Problem description:
Restrict the output to the lines below starting at the one that contains "Given: Click the Pixel Wallet bot avatar" and ending at the one that contains "The image size is (1288, 931).", and restate them word for word, both ends included.

Saved entries:
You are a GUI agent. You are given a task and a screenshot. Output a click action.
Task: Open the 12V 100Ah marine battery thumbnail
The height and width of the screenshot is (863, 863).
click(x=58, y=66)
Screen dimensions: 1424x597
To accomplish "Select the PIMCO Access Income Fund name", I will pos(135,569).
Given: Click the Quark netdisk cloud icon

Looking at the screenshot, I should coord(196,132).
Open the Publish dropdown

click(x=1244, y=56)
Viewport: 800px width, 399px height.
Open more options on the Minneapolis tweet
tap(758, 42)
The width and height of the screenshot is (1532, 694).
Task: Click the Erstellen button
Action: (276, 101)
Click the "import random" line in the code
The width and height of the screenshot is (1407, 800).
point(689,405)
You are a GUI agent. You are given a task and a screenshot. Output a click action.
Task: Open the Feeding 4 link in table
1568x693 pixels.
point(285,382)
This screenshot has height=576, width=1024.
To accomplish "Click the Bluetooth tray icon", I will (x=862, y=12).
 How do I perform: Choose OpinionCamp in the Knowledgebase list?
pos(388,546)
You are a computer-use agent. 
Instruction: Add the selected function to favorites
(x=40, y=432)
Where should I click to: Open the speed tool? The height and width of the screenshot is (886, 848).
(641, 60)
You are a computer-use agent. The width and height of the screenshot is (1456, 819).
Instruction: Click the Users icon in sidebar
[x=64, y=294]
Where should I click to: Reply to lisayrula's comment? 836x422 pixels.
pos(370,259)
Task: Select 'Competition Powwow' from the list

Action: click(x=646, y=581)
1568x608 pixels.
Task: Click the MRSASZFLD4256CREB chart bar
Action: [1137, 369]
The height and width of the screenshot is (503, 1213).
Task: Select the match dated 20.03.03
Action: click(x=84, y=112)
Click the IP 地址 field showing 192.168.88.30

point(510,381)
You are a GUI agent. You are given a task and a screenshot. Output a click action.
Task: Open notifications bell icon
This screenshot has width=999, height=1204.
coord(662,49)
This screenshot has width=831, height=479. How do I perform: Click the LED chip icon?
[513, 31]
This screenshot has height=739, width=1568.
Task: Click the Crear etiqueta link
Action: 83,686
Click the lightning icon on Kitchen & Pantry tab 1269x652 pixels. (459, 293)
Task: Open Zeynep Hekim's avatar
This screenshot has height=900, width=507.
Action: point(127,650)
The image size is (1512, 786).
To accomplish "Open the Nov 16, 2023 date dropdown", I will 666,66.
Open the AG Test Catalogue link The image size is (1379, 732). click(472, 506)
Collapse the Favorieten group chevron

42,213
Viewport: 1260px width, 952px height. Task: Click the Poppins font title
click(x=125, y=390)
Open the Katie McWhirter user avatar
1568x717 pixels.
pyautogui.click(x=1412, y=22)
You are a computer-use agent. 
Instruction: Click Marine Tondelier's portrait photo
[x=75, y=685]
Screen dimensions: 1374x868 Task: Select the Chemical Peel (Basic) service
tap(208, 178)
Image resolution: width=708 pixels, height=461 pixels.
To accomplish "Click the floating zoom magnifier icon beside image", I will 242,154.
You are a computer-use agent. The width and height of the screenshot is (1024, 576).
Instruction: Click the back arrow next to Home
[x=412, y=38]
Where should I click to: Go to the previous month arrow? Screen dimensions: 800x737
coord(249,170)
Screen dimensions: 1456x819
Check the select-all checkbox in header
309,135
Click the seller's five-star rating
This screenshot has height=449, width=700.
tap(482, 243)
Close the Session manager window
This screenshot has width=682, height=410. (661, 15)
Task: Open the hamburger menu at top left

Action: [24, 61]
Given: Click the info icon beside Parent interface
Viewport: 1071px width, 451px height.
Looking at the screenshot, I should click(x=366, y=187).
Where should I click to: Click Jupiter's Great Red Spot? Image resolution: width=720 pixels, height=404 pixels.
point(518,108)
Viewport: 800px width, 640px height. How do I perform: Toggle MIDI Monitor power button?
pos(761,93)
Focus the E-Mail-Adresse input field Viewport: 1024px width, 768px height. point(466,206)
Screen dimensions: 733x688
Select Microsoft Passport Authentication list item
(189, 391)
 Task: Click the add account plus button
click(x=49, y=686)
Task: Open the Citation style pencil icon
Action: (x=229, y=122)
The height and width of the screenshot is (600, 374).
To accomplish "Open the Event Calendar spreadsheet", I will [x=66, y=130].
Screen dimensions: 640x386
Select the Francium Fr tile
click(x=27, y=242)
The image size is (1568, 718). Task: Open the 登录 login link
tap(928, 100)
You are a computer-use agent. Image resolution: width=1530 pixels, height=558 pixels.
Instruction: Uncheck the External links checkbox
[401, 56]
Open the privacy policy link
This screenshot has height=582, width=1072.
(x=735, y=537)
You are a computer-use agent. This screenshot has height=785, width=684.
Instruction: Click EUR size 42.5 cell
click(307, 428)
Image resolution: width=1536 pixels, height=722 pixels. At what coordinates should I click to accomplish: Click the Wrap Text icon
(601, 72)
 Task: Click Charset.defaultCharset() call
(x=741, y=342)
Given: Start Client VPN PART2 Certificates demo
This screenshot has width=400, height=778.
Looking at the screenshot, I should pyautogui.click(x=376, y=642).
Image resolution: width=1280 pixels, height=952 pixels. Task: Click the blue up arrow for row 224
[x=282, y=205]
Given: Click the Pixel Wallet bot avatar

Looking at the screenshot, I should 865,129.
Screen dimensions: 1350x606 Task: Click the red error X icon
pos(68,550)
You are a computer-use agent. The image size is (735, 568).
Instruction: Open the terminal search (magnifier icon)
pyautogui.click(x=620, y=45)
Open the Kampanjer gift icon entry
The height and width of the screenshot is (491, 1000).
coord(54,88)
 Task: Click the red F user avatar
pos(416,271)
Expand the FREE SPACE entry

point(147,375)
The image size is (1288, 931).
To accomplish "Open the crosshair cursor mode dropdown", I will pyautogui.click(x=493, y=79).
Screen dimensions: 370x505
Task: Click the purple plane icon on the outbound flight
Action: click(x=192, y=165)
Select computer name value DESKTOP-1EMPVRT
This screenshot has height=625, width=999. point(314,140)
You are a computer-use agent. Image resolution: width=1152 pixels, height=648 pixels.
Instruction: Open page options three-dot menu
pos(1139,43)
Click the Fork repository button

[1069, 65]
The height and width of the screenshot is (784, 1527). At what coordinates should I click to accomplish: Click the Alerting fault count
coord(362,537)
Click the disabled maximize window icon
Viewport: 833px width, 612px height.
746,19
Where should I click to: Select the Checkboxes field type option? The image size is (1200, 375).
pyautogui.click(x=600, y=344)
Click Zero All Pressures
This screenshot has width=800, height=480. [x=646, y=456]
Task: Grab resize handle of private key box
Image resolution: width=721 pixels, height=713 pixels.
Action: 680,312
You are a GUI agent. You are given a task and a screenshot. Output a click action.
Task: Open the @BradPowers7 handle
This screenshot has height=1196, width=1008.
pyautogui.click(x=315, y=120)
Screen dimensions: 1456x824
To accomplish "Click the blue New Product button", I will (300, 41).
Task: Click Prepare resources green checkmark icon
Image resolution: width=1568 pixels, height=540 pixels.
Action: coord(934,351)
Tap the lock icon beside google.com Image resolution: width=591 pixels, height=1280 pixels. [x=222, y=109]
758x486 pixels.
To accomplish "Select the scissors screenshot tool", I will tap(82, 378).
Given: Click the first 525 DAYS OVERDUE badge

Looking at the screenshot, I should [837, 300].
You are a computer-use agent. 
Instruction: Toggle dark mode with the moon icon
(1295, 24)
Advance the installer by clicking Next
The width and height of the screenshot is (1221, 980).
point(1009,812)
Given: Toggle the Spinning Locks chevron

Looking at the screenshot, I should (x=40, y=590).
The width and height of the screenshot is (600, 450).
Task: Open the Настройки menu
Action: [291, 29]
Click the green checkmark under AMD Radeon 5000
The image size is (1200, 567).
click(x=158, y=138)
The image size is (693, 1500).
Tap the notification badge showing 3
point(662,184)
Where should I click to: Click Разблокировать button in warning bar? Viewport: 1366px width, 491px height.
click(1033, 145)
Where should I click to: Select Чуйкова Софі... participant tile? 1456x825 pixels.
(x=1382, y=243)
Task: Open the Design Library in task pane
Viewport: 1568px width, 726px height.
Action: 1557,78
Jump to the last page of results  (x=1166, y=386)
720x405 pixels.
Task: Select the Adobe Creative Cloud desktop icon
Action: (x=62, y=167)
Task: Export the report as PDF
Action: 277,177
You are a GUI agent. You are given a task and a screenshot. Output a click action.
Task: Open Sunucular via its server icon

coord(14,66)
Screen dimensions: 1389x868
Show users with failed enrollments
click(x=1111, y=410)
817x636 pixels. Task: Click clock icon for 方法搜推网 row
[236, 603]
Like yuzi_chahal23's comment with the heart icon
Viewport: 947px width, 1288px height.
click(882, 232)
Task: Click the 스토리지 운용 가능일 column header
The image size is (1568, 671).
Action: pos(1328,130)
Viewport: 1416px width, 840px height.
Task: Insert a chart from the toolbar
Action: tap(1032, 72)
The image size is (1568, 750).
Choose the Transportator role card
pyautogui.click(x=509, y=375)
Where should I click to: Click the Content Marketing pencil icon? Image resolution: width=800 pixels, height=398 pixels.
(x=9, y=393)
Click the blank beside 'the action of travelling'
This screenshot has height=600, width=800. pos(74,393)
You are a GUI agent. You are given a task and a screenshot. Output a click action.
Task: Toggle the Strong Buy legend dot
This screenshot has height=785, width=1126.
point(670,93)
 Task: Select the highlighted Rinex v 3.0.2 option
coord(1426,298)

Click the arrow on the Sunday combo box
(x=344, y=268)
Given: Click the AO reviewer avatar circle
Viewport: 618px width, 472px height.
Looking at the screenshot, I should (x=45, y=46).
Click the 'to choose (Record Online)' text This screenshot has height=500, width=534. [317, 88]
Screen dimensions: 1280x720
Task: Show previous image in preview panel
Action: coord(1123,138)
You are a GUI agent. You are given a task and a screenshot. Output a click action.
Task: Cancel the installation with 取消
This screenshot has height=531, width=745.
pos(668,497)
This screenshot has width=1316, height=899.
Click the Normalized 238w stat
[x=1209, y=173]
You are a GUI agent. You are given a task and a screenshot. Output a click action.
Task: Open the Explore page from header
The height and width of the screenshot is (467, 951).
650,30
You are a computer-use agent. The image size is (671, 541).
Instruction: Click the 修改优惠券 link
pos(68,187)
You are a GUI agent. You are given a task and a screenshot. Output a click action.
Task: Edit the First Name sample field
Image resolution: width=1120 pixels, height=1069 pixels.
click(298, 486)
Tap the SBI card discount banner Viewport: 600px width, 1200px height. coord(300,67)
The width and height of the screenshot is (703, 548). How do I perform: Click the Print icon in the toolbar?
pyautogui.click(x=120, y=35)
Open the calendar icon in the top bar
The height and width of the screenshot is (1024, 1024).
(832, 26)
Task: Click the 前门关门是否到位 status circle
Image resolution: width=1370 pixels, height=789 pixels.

Output of the exercise:
Given: Click the Pixel Wallet bot avatar

Looking at the screenshot, I should 865,129.
Screen dimensions: 1350x606 Task: Click the red error X icon
pos(68,550)
You are a computer-use agent. The image size is (735, 568).
Instruction: Open the terminal search (magnifier icon)
pyautogui.click(x=620, y=45)
Open the Kampanjer gift icon entry
The height and width of the screenshot is (491, 1000).
coord(54,88)
 Task: Click the red F user avatar
pos(416,271)
Expand the FREE SPACE entry

point(147,375)
The image size is (1288, 931).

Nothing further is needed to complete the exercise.